• Excerpt provided:
I agree. TLS should be seen more like .bss/.data rather than something that is allocated
with malloc().

If we leak memory via TLS that is a glibc bug that we can deal with, but making it easier
to find glibc bugs is also a  benefit to the community, but not as valuable a benefit as
making TLS correctly async-signal safe.

Likewise we need to discuss when the memory is allocated, regardless of which allocator is
used, including allocation up-front at dlopen() time. 
> [1] https://sourceware.org/pipermail/libc-alpha/2014-January/047931.html
>

* Carlos O'Donell:

> I agree. TLS should be seen more like .bss/.data rather than something
> that is allocated with malloc().

There wasn't consensus regarding this in 2014.  See below.

> If we leak memory via TLS that is a glibc bug that we can deal with,

This is something that libgcc_s.so.1 does in GCC 14 if the heap
trampolines are used.

> but making it easier to find glibc bugs is also a benefit to the
> community, but not as valuable a benefit as making TLS correctly
> async-signal safe.
>
> Likewise we need to discuss when the memory is allocated, regardless
> of which allocator is used, including allocation up-front at dlopen()
> time.
>> [1] https://sourceware.org/pipermail/libc-alpha/2014-January/047931.html

The change conflated multiple issues: sanitizer support,
async-signal-safe TLS access, and eager allocation of all TLS-related
memory, so that subsequent accesses cannot fail.  My impression was the
main point of contention was eager allocation because it was perceived
as a breaking semantic change.  Nowadays, as long as we are willing to
maintain both allocator variants, we could offer a choice between them
controlled by a tunable.  For sanitizer compatibility, we could perform
eager allocation using malloc.  It's probably a good idea to do it this
way anyway because a separate mmap-based allocator would increase TLB
pressure.

Thanks,
Florian

> On 15 Jan 2024, at 15:35, Florian Weimer <fweimer@redhat.com> wrote:
> 
> * Carlos O'Donell:
> 
>> I agree. TLS should be seen more like .bss/.data rather than something
>> that is allocated with malloc().
> 
> There wasn't consensus regarding this in 2014.  See below.

Pixel coordinate grounding data

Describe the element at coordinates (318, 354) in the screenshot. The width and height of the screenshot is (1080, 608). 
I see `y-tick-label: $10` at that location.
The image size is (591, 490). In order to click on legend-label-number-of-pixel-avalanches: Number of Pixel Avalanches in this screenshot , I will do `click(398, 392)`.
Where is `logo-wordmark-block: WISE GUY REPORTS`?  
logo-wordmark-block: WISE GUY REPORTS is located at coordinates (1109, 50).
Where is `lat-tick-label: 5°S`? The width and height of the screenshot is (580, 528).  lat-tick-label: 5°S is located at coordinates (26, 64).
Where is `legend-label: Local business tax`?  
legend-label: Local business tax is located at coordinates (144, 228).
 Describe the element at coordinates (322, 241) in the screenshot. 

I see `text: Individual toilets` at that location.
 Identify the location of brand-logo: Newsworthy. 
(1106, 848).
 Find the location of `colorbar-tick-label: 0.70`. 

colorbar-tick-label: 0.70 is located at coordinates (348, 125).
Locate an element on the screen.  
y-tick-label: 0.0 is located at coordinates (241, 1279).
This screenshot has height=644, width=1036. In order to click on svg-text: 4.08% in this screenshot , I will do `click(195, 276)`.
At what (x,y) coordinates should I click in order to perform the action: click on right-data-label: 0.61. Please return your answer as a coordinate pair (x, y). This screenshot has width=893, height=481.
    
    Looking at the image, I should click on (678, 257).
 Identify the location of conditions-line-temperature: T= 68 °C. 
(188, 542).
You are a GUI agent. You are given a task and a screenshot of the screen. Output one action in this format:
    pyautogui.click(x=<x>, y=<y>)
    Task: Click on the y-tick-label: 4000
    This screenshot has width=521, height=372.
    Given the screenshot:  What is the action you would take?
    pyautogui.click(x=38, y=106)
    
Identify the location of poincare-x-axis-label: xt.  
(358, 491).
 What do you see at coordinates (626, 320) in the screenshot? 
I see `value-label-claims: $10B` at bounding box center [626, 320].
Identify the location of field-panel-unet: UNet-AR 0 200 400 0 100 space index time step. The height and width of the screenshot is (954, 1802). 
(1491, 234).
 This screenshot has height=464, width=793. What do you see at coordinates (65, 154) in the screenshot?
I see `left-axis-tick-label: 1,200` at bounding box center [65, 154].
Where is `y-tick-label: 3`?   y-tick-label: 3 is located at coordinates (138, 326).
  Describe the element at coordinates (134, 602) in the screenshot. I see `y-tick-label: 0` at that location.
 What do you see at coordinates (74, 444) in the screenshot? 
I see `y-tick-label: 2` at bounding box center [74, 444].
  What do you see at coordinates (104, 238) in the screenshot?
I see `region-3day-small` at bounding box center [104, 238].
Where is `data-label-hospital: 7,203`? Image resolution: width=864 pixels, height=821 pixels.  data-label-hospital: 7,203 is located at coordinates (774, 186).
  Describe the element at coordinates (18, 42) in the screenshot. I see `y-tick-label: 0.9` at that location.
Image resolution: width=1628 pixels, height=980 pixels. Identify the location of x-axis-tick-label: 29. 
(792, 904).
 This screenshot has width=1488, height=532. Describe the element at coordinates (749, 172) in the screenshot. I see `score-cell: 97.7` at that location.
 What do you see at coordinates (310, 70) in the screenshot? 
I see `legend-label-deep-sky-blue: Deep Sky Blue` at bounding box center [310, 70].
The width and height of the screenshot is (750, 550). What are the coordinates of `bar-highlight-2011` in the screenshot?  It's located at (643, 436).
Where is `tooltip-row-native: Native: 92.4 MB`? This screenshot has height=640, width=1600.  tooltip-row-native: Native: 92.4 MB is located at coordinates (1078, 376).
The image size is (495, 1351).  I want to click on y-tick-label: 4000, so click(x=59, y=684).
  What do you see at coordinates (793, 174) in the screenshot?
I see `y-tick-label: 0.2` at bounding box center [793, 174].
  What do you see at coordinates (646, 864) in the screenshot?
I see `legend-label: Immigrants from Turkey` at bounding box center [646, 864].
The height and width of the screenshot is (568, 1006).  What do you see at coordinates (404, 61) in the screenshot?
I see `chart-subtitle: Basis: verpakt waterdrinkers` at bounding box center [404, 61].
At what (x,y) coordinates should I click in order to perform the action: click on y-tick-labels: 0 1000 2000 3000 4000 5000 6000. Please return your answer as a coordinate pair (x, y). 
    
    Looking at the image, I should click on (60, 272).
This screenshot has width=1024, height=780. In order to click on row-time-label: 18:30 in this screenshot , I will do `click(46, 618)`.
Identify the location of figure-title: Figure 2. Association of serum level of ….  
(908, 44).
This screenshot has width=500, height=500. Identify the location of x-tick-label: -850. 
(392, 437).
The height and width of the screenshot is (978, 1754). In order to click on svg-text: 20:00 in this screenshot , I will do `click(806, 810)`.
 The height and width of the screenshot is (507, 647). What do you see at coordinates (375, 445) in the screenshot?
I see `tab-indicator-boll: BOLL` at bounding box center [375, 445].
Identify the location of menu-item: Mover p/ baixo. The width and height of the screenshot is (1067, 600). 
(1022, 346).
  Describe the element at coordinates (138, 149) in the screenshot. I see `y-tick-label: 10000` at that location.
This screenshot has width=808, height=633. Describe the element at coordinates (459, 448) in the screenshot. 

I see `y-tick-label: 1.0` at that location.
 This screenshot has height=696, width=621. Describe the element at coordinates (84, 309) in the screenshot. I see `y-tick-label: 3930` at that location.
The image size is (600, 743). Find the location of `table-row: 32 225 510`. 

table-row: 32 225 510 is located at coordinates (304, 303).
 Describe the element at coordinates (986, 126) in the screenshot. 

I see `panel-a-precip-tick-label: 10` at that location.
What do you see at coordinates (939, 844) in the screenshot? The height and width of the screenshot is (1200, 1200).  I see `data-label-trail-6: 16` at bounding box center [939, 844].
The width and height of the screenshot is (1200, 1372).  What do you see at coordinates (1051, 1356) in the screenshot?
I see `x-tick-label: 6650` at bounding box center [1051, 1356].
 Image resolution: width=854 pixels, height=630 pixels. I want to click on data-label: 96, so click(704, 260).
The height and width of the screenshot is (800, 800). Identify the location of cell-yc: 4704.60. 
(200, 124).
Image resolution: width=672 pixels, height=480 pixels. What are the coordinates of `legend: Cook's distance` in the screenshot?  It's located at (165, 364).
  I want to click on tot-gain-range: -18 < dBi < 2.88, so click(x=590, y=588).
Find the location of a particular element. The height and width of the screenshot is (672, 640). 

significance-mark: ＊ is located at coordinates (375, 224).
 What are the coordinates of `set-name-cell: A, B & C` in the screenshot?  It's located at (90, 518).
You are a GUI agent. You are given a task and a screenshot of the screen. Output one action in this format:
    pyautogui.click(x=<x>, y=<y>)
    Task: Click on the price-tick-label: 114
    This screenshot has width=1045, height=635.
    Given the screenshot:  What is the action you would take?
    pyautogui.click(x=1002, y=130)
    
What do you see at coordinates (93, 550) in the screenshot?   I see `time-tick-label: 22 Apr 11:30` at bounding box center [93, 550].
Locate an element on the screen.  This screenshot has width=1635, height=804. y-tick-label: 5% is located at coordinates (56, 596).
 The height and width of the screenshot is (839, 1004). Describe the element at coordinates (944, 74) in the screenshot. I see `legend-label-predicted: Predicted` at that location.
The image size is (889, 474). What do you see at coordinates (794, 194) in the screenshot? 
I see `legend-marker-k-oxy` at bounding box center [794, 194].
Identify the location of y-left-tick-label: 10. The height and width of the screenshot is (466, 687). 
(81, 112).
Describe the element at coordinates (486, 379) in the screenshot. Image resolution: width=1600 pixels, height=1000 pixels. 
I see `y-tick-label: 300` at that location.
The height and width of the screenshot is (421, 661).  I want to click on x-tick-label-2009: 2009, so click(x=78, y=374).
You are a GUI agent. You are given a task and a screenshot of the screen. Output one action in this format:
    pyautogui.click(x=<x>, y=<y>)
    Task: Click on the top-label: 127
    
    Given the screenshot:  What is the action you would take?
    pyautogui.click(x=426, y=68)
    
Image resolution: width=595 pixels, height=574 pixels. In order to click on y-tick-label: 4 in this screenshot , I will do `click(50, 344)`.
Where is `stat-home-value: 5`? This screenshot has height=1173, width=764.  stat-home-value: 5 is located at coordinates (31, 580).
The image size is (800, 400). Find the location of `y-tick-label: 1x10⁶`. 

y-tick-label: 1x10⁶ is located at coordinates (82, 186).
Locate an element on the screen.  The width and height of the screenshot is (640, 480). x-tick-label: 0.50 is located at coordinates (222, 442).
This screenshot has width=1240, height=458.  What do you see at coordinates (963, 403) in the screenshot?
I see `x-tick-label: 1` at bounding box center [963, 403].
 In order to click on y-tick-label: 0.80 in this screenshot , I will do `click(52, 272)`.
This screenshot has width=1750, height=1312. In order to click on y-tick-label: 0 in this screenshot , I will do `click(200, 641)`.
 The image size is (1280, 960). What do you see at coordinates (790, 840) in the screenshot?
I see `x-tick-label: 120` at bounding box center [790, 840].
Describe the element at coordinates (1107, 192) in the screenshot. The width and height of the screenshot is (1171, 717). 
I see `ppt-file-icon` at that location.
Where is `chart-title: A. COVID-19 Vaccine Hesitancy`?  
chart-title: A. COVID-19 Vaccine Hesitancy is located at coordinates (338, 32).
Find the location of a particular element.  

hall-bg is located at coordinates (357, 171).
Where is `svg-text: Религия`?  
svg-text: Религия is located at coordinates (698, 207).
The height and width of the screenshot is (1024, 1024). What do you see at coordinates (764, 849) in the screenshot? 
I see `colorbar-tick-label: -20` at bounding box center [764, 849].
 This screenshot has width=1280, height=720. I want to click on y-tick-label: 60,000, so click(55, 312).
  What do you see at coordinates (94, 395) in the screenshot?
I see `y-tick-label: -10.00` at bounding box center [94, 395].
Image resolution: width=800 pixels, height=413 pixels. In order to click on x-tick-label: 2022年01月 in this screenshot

• Problem 1: In the mailing-list excerpt on TLS allocation, reproduce everything from "This is something" down to "is used, including allocation up-front at dlopen()".
• Problem 2: Translate this sentence from the mailing-list excerpt on TLS allocation into Spanish: "For sanitizer compatibility, we could perform eager allocation using malloc."
• Problem 3: According to the mailing-list excerpt on TLS allocation, which three issues did the change conflate?

• Response 1:
This is something that libgcc_s.so.1 does in GCC 14 if the heap
trampolines are used.

> but making it easier to find glibc bugs is also a benefit to the
> community, but not as valuable a benefit as making TLS correctly
> async-signal safe.
>
> Likewise we need to discuss when the memory is allocated, regardless
> of which allocator is used, including allocation up-front at dlopen()

• Response 2: Para la compatibilidad con los sanitizadores, podríamos realizar la asignación anticipada usando malloc.

• Response 3: Sanitizer support, async-signal-safe TLS access, and eager allocation of all TLS-related memory.